Scan the data below and copy each line where "beside" occurs.

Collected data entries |
* * * * * * * * *
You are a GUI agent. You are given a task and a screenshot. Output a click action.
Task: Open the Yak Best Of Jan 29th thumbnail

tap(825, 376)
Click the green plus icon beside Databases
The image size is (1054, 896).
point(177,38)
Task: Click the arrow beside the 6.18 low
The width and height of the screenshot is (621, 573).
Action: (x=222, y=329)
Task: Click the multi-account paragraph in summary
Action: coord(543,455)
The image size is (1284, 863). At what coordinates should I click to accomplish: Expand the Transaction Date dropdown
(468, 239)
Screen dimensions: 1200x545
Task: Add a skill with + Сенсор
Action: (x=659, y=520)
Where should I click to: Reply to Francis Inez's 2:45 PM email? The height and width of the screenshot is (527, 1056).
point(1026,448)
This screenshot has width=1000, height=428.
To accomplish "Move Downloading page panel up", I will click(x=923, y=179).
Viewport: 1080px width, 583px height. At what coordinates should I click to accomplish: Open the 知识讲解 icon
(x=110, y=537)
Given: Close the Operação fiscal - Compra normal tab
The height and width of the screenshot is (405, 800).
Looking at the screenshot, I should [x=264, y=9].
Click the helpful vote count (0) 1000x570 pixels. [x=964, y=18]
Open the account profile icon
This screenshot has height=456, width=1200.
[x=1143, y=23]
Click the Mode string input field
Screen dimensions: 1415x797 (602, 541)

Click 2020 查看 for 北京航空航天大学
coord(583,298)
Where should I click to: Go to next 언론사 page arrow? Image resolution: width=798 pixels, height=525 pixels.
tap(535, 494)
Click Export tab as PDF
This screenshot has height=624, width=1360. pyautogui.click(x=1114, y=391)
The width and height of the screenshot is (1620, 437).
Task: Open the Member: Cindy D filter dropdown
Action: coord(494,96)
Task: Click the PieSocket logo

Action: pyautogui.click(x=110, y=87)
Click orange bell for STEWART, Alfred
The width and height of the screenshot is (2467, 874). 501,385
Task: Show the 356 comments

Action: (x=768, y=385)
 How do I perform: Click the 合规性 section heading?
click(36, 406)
* * * * * * * * *
RESPONSE FOR THIS EXERCISE |
Click the green plus icon beside Databases
Task: Click the arrow beside the 6.18 low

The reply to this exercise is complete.